#### TEXTE DE LA PAGE
Mais attendu qu'en limitant la saisie au montant du produit de l'infraction, alors qu'elle avait constaté que, d'une part, les immeubles ayant servi à commettre le délit poursuivi, bien que cédés postérieurement aux faits, étaient lors de leur commission à la libre disposition de M. B... et que la société 146 Heurteloup n'était pas de bonne foi, d'autre part, les sommes saisies par le juge d'instruction représentaient la valeur de l'instrument de l'infraction, la chambre de l'instruction a méconnu les textes susvisés et les principes ci-dessus rappelés ;

D'où il suit que la cassation est encourue de ce chef ;

Par ces motifs :

CASSE et ANNULE, en toutes ses dispositions, l'arrêt susvisé de la chambre de l'instruction de la cour d'appel d'Orléans, en date du 28 février 2019, et pour qu'il soit à nouveau jugé, conformément à la loi,

RENVOIE la cause et les parties devant la chambre de l'instruction de la cour d'appel d'Angers, à ce désignée par délibération spéciale prise en chambre du conseil ;

ORDONNE l'impression du présent arrêt, sa transcription sur les registres du greffe de la chambre de l'instruction de la cour d'appel d'Orléans et sa mention en marge ou à la suite de l'arrêt annulé ;

Ainsi fait et jugé par la Cour de cassation, chambre criminelle, et prononcé par le président le six novembre deux mille dix-neuf ;

En foi de quoi le présent arrêt a été signé par le président, le rapporteur et le greffier de chambre.
########
#### EXTRAITS DE DONNÉES
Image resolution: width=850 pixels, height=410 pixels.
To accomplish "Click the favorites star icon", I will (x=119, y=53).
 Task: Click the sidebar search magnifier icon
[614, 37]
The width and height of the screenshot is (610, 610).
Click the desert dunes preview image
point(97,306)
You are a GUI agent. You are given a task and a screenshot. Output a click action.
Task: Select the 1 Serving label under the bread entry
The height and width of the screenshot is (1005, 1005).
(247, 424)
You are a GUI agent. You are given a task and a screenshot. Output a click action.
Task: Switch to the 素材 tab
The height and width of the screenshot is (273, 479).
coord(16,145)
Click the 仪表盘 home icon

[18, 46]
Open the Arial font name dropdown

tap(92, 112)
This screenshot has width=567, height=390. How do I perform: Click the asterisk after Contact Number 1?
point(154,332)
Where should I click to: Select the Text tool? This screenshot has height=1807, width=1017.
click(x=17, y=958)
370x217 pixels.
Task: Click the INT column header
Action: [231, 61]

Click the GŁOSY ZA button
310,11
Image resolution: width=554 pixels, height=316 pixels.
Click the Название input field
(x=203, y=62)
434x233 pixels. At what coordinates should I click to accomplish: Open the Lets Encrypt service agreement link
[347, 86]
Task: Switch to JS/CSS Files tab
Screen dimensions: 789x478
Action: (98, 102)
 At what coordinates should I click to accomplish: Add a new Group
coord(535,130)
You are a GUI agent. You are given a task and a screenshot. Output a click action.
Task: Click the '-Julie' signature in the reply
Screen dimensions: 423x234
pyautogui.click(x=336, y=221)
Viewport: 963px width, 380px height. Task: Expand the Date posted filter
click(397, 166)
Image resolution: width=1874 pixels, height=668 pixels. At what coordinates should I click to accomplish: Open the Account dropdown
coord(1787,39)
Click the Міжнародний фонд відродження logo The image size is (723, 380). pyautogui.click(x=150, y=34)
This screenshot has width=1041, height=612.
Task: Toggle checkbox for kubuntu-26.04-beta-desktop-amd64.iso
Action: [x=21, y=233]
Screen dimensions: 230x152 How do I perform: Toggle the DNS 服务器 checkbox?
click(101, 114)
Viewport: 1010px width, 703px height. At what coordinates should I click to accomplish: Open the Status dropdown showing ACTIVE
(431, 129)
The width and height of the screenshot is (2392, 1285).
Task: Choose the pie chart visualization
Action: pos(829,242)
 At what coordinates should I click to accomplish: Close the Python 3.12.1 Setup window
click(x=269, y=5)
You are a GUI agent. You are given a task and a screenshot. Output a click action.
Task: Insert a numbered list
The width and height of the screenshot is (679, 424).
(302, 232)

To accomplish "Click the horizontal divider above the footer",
########
**DÉTAILS DE L'EXERCICE**
D'après l'extrait de l'arrêt, répondez brièvement :
1. De quelle cour d'appel émane l'arrêt cassé et annulé ?
2. Devant quelle juridiction la cause et les parties sont-elles renvoyées ?
3. Qui a signé le présent arrêt ?
La liste n'a aucun lien avec l'extrait de l'arrêt.

**SOLUTION CI-DESSOUS**
1. De la cour d'appel d'Orléans (chambre de l'instruction).
2. Devant la chambre de l'instruction de la cour d'appel d'Angers.
3. Le président, le rapporteur et le greffier de chambre.